Worked on a final Term Project in Machine Learning - Recommender Systems with a fellow student.
The Problem Statement for this question is in http://heather.cs.ucdavis.edu/~matloff/189G/Hwk/TermProject.html
This project was a term project done in my Recommender Systems course. In this project, we had to analyse two different datasets:
- Congress voting dataset -> Contains the type of Congressman and the bills passed and a rating (No or Yes) to indicate whether that particular bill was passed.
- Drugs usage database -> Contains two data files. test and train, which contain the drugname, id, condition for which that drug is used,rating given by the user on the drug, verbal reviews on the ratings and then the useful count on the number of users who found that review useful.
Our team's job was to use the knowledge of recommender systems and methods of prediction of ratings from the information in the datasets to do the following:
- problem A: in the voting dataset, we had to analyse the best prediction method out of the methods we learnt in class and then we used the best prediction method to predict the unknown bills in the data set that are supposed to be predicted.
- Problem B: in this dataset, we had to measure the accuracy of predicting ratings from reviews and we had to report its accuracy.
Our team had written code on first finding most effective methods of prediction. For this we used the rectools package.
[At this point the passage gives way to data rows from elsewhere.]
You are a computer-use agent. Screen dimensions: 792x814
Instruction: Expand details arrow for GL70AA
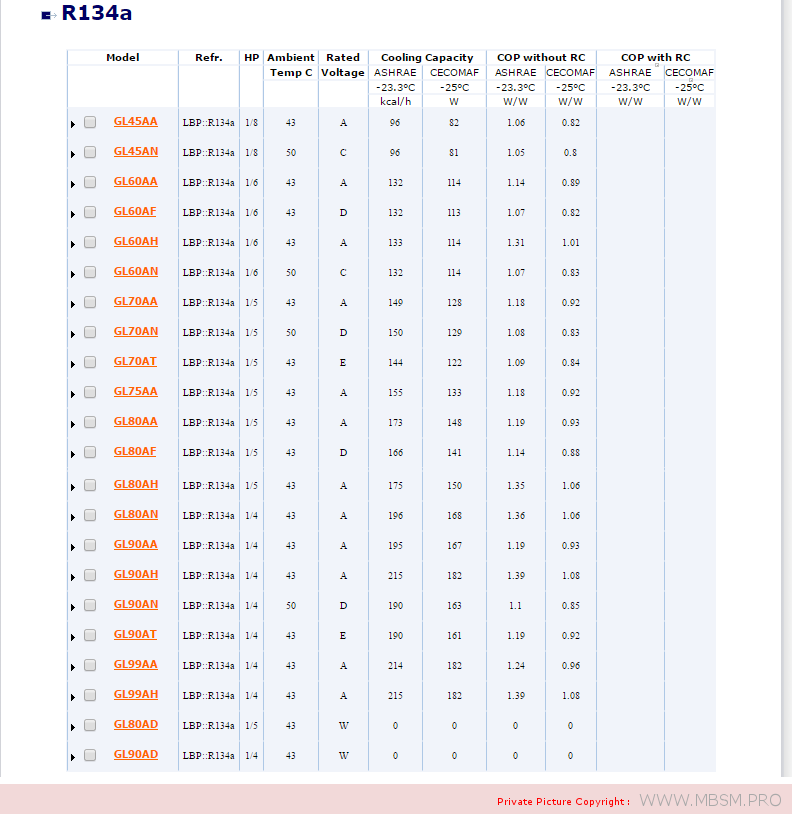[72, 304]
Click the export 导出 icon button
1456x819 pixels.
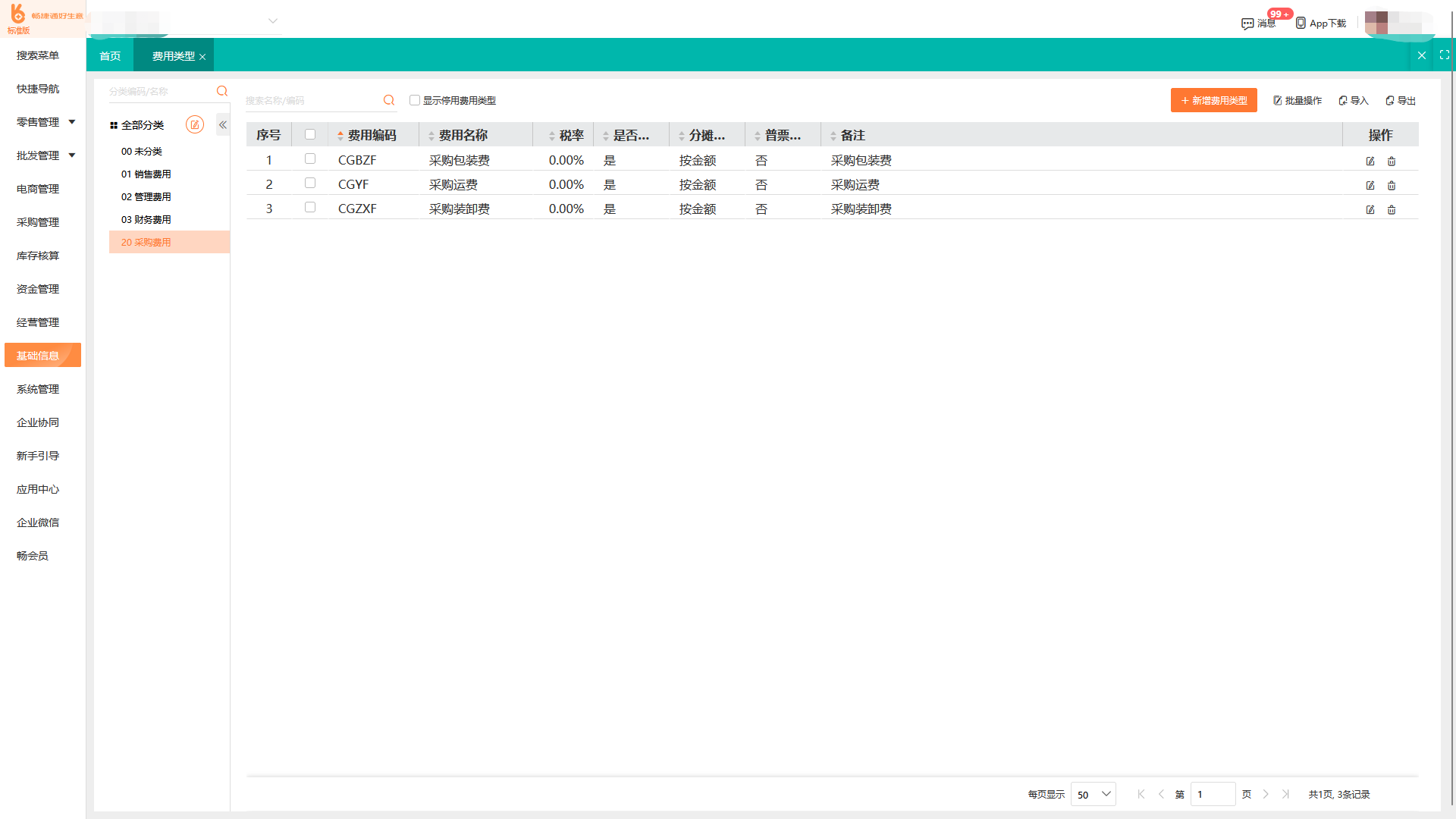pos(1400,100)
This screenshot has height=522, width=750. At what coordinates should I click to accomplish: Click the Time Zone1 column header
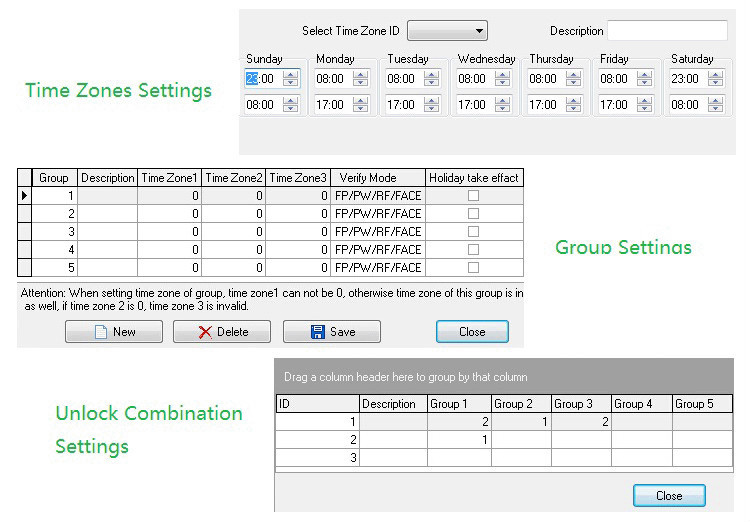pyautogui.click(x=169, y=178)
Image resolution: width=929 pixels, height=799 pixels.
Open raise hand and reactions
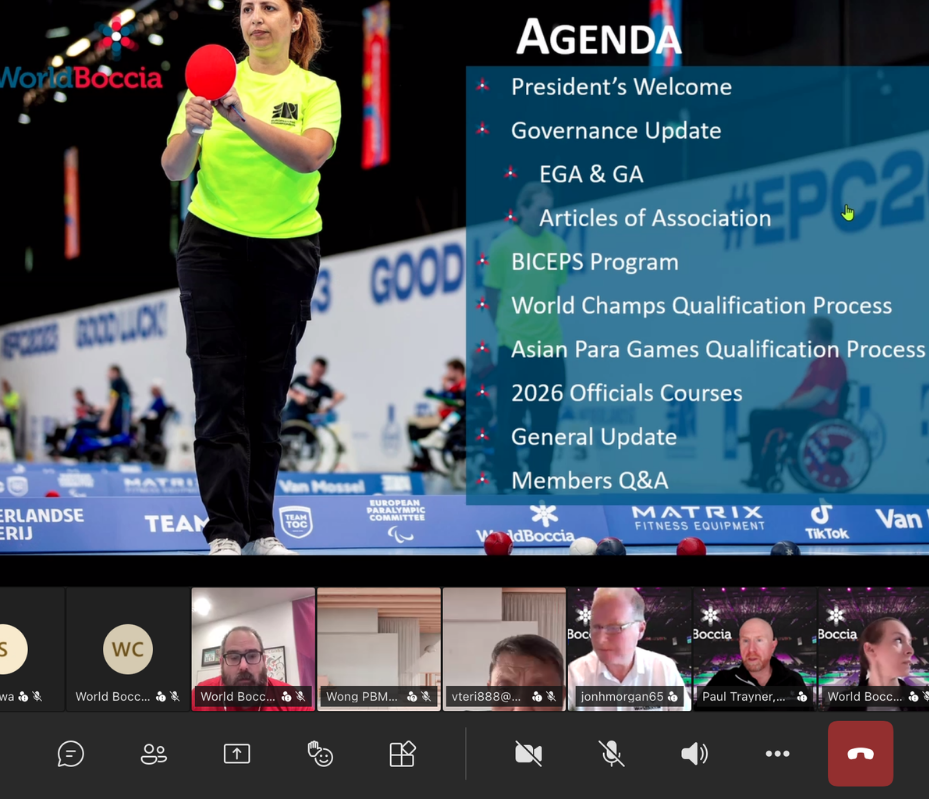click(x=320, y=754)
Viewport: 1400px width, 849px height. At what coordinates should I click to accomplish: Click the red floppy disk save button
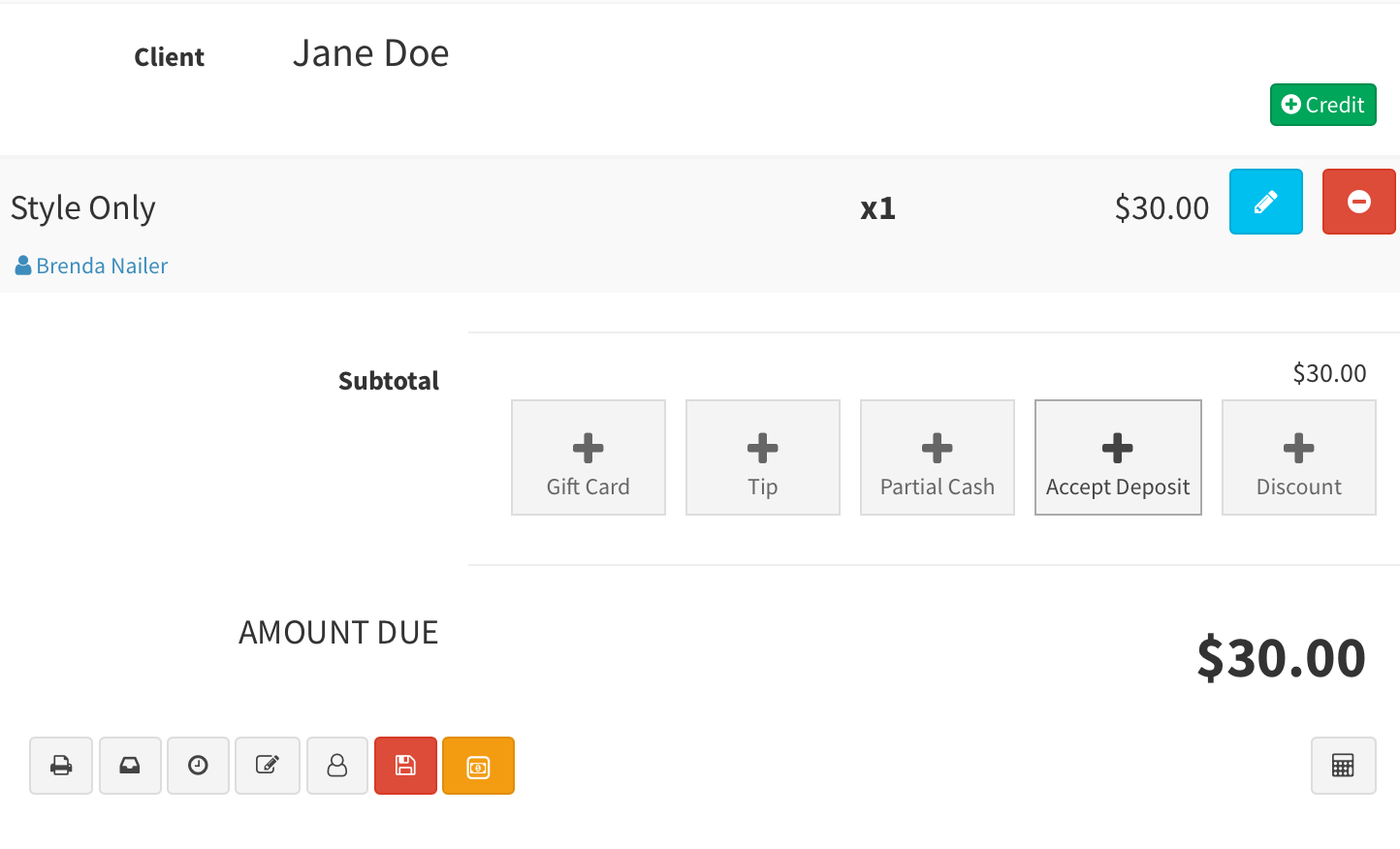pos(405,766)
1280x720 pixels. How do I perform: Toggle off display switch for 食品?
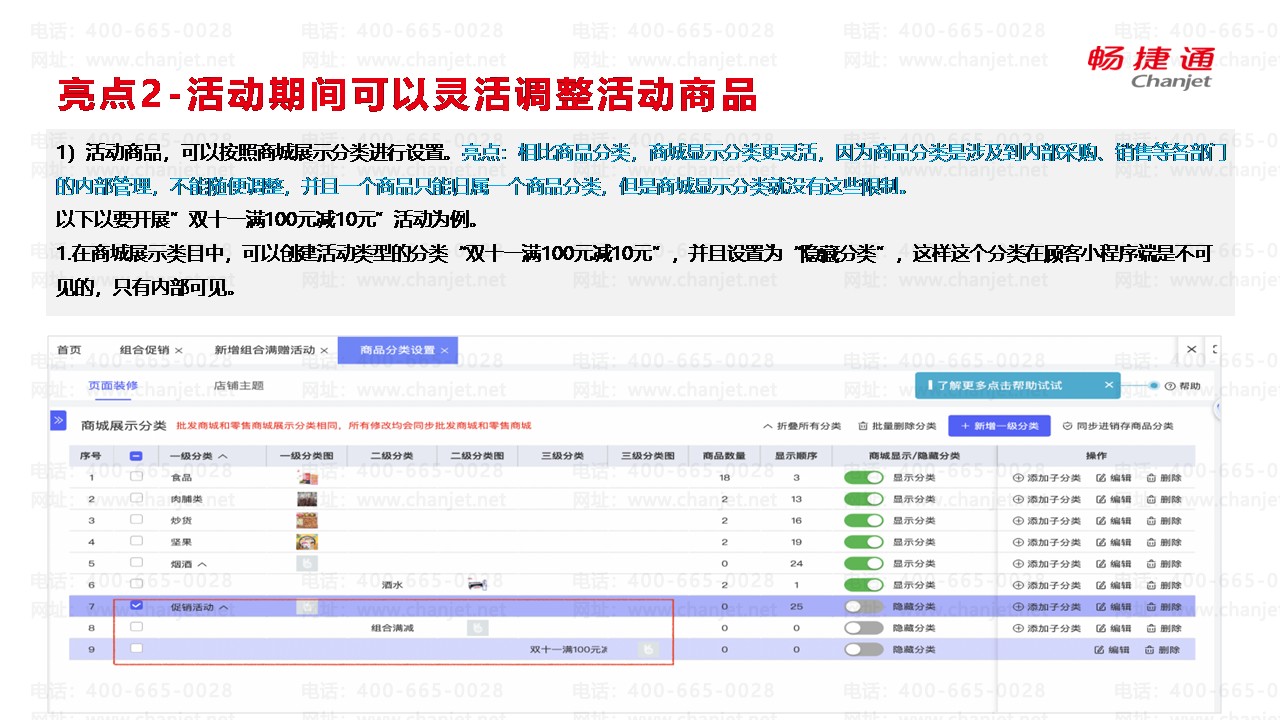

For the problem B, we had to use sentiment analysis to provide numeric scores to reviews, and we then used a couple of methods to find the most effective prediction method.
The link to the dataset for Problem A is in the same directory (house-votes-84.data)
The link to the datasets for Problem B are: https://archive.ics.uci.edu/ml/machine-learning-databases/00462/
The report is also in 189GTermProject pdf file.